(Saved entries)
┄┄┄┄┄┄┄┄┄┄┄┄┄┄┄┄┄┄┄┄

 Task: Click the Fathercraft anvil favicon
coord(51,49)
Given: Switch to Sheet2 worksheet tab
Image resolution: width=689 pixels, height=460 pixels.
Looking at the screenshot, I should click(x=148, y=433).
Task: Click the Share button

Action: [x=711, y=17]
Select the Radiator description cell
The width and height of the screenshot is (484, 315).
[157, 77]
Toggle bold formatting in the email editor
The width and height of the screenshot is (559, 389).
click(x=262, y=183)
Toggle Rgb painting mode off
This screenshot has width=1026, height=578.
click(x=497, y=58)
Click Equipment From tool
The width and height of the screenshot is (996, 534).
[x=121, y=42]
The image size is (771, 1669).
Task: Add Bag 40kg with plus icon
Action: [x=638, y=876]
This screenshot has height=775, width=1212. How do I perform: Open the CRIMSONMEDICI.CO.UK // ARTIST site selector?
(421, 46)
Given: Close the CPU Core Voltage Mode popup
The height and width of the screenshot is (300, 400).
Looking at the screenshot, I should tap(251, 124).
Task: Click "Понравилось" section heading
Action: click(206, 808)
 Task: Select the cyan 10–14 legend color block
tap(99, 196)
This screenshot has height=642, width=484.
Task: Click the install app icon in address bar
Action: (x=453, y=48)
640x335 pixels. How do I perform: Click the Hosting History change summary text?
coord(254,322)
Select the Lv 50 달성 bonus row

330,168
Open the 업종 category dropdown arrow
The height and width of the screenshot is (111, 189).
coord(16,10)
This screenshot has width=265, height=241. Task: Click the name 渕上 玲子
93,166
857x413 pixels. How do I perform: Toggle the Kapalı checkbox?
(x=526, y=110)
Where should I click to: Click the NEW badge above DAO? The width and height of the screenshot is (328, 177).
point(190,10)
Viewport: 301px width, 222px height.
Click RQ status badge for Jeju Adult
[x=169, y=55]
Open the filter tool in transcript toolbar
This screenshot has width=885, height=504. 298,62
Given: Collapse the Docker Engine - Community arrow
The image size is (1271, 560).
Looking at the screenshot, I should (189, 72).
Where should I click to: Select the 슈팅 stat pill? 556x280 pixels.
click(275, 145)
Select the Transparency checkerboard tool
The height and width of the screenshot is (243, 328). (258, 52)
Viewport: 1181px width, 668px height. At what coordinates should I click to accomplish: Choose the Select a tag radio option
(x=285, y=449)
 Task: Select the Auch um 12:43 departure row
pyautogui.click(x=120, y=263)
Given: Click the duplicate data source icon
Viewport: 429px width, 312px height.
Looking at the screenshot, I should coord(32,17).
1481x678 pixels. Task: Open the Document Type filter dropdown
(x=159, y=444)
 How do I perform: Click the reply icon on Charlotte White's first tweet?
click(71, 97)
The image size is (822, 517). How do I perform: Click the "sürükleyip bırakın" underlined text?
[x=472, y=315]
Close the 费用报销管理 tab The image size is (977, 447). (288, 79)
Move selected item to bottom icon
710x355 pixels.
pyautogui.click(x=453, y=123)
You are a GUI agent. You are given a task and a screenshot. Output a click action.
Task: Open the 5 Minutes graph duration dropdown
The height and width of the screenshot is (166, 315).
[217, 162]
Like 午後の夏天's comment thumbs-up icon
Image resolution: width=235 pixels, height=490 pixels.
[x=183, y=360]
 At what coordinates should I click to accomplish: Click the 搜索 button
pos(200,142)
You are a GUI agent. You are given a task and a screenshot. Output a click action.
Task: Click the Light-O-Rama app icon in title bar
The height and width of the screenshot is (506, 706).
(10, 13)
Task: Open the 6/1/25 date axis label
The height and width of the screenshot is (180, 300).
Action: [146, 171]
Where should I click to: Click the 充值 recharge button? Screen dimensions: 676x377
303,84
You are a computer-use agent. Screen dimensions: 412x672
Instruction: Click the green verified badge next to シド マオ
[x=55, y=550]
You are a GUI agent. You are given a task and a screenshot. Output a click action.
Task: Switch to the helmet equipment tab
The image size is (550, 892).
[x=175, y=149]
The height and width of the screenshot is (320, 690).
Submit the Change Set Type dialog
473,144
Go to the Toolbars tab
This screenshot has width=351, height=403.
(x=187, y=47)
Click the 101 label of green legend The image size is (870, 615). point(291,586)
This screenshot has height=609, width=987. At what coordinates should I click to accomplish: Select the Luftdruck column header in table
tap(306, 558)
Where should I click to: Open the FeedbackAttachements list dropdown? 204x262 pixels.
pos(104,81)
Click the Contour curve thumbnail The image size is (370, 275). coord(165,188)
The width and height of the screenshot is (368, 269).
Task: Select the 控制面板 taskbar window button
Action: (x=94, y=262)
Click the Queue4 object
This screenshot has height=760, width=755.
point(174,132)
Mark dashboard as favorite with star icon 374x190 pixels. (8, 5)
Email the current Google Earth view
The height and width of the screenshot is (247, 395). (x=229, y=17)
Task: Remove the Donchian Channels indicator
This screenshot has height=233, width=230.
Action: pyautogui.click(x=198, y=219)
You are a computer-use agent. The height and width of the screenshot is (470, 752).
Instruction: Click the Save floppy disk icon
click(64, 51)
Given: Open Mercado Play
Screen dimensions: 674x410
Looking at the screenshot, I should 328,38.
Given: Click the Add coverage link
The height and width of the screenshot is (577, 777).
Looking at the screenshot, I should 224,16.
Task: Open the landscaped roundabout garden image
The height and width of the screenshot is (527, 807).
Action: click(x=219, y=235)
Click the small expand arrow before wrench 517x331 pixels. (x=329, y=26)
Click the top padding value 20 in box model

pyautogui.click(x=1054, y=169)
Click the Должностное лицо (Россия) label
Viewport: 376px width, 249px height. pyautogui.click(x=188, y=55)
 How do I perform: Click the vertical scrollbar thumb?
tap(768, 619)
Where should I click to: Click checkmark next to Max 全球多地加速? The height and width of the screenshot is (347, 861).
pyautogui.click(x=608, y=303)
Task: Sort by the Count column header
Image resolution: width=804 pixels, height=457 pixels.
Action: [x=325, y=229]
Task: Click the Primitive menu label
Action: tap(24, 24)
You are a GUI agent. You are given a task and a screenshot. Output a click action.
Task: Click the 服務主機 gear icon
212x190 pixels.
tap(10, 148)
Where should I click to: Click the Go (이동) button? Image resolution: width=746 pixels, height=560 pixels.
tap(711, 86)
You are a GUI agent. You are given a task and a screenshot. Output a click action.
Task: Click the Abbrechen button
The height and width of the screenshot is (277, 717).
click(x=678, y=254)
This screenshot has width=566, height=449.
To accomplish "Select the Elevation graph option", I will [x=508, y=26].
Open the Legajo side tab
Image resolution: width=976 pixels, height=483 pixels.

┄┄┄┄┄┄┄┄┄┄┄┄┄┄┄┄┄┄┄┄

■ **WORK ITEM**:
The entries are to be retyped in full, with no alteration.

■ **REPLY**:
 Task: Click the Fathercraft anvil favicon
coord(51,49)
Given: Switch to Sheet2 worksheet tab
Image resolution: width=689 pixels, height=460 pixels.
Looking at the screenshot, I should click(x=148, y=433).
Task: Click the Share button

Action: [x=711, y=17]
Select the Radiator description cell
The width and height of the screenshot is (484, 315).
[157, 77]
Toggle bold formatting in the email editor
The width and height of the screenshot is (559, 389).
click(x=262, y=183)
Toggle Rgb painting mode off
This screenshot has width=1026, height=578.
click(x=497, y=58)
Click Equipment From tool
The width and height of the screenshot is (996, 534).
[x=121, y=42]
The image size is (771, 1669).
Task: Add Bag 40kg with plus icon
Action: [x=638, y=876]
This screenshot has height=775, width=1212. How do I perform: Open the CRIMSONMEDICI.CO.UK // ARTIST site selector?
(421, 46)
Given: Close the CPU Core Voltage Mode popup
The height and width of the screenshot is (300, 400).
Looking at the screenshot, I should tap(251, 124).
Task: Click "Понравилось" section heading
Action: click(206, 808)
 Task: Select the cyan 10–14 legend color block
tap(99, 196)
This screenshot has height=642, width=484.
Task: Click the install app icon in address bar
Action: (x=453, y=48)
640x335 pixels. How do I perform: Click the Hosting History change summary text?
coord(254,322)
Select the Lv 50 달성 bonus row

330,168
Open the 업종 category dropdown arrow
The height and width of the screenshot is (111, 189).
coord(16,10)
This screenshot has width=265, height=241. Task: Click the name 渕上 玲子
93,166
857x413 pixels. How do I perform: Toggle the Kapalı checkbox?
(x=526, y=110)
Where should I click to: Click the NEW badge above DAO? The width and height of the screenshot is (328, 177).
point(190,10)
Viewport: 301px width, 222px height.
Click RQ status badge for Jeju Adult
[x=169, y=55]
Open the filter tool in transcript toolbar
This screenshot has width=885, height=504. 298,62
Given: Collapse the Docker Engine - Community arrow
The image size is (1271, 560).
Looking at the screenshot, I should (189, 72).
Where should I click to: Select the 슈팅 stat pill? 556x280 pixels.
click(275, 145)
Select the Transparency checkerboard tool
The height and width of the screenshot is (243, 328). (258, 52)
Viewport: 1181px width, 668px height. At what coordinates should I click to accomplish: Choose the Select a tag radio option
(x=285, y=449)
 Task: Select the Auch um 12:43 departure row
pyautogui.click(x=120, y=263)
Given: Click the duplicate data source icon
Viewport: 429px width, 312px height.
Looking at the screenshot, I should coord(32,17).
1481x678 pixels. Task: Open the Document Type filter dropdown
(x=159, y=444)
 How do I perform: Click the reply icon on Charlotte White's first tweet?
click(71, 97)
The image size is (822, 517). How do I perform: Click the "sürükleyip bırakın" underlined text?
[x=472, y=315]
Close the 费用报销管理 tab The image size is (977, 447). (288, 79)
Move selected item to bottom icon
710x355 pixels.
pyautogui.click(x=453, y=123)
You are a GUI agent. You are given a task and a screenshot. Output a click action.
Task: Open the 5 Minutes graph duration dropdown
The height and width of the screenshot is (166, 315).
[217, 162]
Like 午後の夏天's comment thumbs-up icon
Image resolution: width=235 pixels, height=490 pixels.
[x=183, y=360]
 At what coordinates should I click to accomplish: Click the 搜索 button
pos(200,142)
You are a GUI agent. You are given a task and a screenshot. Output a click action.
Task: Click the Light-O-Rama app icon in title bar
The height and width of the screenshot is (506, 706).
(10, 13)
Task: Open the 6/1/25 date axis label
The height and width of the screenshot is (180, 300).
Action: [146, 171]
Where should I click to: Click the 充值 recharge button? Screen dimensions: 676x377
303,84
You are a computer-use agent. Screen dimensions: 412x672
Instruction: Click the green verified badge next to シド マオ
[x=55, y=550]
You are a GUI agent. You are given a task and a screenshot. Output a click action.
Task: Switch to the helmet equipment tab
The image size is (550, 892).
[x=175, y=149]
The height and width of the screenshot is (320, 690).
Submit the Change Set Type dialog
473,144
Go to the Toolbars tab
This screenshot has width=351, height=403.
(x=187, y=47)
Click the 101 label of green legend The image size is (870, 615). point(291,586)
This screenshot has height=609, width=987. At what coordinates should I click to accomplish: Select the Luftdruck column header in table
tap(306, 558)
Where should I click to: Open the FeedbackAttachements list dropdown? 204x262 pixels.
pos(104,81)
Click the Contour curve thumbnail The image size is (370, 275). coord(165,188)
The width and height of the screenshot is (368, 269).
Task: Select the 控制面板 taskbar window button
Action: (x=94, y=262)
Click the Queue4 object
This screenshot has height=760, width=755.
point(174,132)
Mark dashboard as favorite with star icon 374x190 pixels. (8, 5)
Email the current Google Earth view
The height and width of the screenshot is (247, 395). (x=229, y=17)
Task: Remove the Donchian Channels indicator
This screenshot has height=233, width=230.
Action: pyautogui.click(x=198, y=219)
You are a computer-use agent. The height and width of the screenshot is (470, 752).
Instruction: Click the Save floppy disk icon
click(64, 51)
Given: Open Mercado Play
Screen dimensions: 674x410
Looking at the screenshot, I should 328,38.
Given: Click the Add coverage link
The height and width of the screenshot is (577, 777).
Looking at the screenshot, I should 224,16.
Task: Open the landscaped roundabout garden image
The height and width of the screenshot is (527, 807).
Action: click(x=219, y=235)
Click the small expand arrow before wrench 517x331 pixels. (x=329, y=26)
Click the top padding value 20 in box model

pyautogui.click(x=1054, y=169)
Click the Должностное лицо (Россия) label
Viewport: 376px width, 249px height. pyautogui.click(x=188, y=55)
 How do I perform: Click the vertical scrollbar thumb?
tap(768, 619)
Where should I click to: Click checkmark next to Max 全球多地加速? The height and width of the screenshot is (347, 861).
pyautogui.click(x=608, y=303)
Task: Sort by the Count column header
Image resolution: width=804 pixels, height=457 pixels.
Action: [x=325, y=229]
Task: Click the Primitive menu label
Action: tap(24, 24)
You are a GUI agent. You are given a task and a screenshot. Output a click action.
Task: Click the 服務主機 gear icon
212x190 pixels.
tap(10, 148)
Where should I click to: Click the Go (이동) button? Image resolution: width=746 pixels, height=560 pixels.
tap(711, 86)
You are a GUI agent. You are given a task and a screenshot. Output a click action.
Task: Click the Abbrechen button
The height and width of the screenshot is (277, 717).
click(x=678, y=254)
This screenshot has width=566, height=449.
To accomplish "Select the Elevation graph option", I will [x=508, y=26].
Open the Legajo side tab
Image resolution: width=976 pixels, height=483 pixels.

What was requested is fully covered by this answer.